An Inpirational Story Tempered by the Comedy of Sandra Bullock
Just in time for Thanksgiving comes "The Blind Side," an unabashedly inspirational story about a homeless black boy and the wealthy white family who took him in.
Michael Oher (Quinton Aaron) was 16 when feisty Leigh Anne Touhy (Sandra Bullock) spotted him wandering, ill-clothed in the street of Memphis, Tennessee.
Leigh Anne is a woman who takes her Christian charity seriously. Without a second thought she asks "Big Mike" if he'd like to come home with her family.
Big Mike is a student at Wingate Christian School as a charity case. Little S.J. (Jae Head), Leigh Anne's 10-year-old son, becomes Mike's best buddy and defender.
With an irrefuteable fan's logic, Leigh Anne's mild-mannered husband Sean (Tim McGraw) figures the huge, 300-pound Mike would be a natural for football.

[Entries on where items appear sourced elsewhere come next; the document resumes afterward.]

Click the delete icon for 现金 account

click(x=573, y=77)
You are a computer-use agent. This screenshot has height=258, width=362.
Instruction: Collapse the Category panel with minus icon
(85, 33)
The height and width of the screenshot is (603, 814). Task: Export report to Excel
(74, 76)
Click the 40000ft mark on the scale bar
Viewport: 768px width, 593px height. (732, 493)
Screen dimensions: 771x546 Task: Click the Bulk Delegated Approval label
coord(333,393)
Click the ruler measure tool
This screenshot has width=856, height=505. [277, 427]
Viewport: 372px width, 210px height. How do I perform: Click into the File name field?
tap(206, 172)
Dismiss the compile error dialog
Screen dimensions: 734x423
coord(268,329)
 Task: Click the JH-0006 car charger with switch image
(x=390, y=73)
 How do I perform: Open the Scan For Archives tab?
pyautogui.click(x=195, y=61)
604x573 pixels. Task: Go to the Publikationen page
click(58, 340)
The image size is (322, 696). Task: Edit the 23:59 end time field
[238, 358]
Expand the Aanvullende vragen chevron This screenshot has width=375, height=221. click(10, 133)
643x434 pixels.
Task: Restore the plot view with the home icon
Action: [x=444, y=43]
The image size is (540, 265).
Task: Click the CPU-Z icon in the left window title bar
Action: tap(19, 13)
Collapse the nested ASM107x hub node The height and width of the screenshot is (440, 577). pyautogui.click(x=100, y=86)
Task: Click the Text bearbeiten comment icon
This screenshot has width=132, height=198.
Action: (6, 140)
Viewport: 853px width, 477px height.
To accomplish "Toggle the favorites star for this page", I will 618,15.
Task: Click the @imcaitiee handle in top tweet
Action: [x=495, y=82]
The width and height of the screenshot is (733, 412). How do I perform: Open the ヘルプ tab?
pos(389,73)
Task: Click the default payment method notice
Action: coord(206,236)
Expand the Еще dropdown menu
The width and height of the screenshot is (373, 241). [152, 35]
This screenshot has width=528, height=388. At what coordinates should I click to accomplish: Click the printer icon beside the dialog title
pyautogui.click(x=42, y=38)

There are two immediate problems: Mike's IQ has been measured at only 80 and he has been doing poorly in school.
That can be remedied with a little help from a tutor, Miss Sue (Katy Bates).
A larger obstacle is the fact Mike is not combative by nature. He would rather be called Michael than Big Mike, and his favorite book is "Ferdinand the Bull."
Leigh Anne is the kind of woman who has never met a challenge she can't overcome, be it Michael's passive nature, his violent, threatening former friends, her veiled racist friends or his drug-ravaged mother (Adriane Lenox).
Though it is ostensibly about Michael Oher's miraculous rise from homeless, aimless boy to sought-after college football star, this really is Sandra Bullock's movie.
If Sandra Bullock weren't doggone appealing, her Leigh Anne would be insufferable.
But Bullock makes her brash, pious, goody-two shoes character so funny and subtly sexy that she never seems like a prig.
I'm not a football fan, but I'm guessing fans of the game will get a kick out of seeing the parade of real-life college coaches playing themselves, as well as the real Michael Oher, who is a rookie right tackle on the 2009 Baltimore Ravens team. As improbable as it seems, this is a true story, and it comes at a time when we all could use some good news.
Along with "Precious," this looks like a sure thing for Oscar nods. Good review, Skip. Thanks.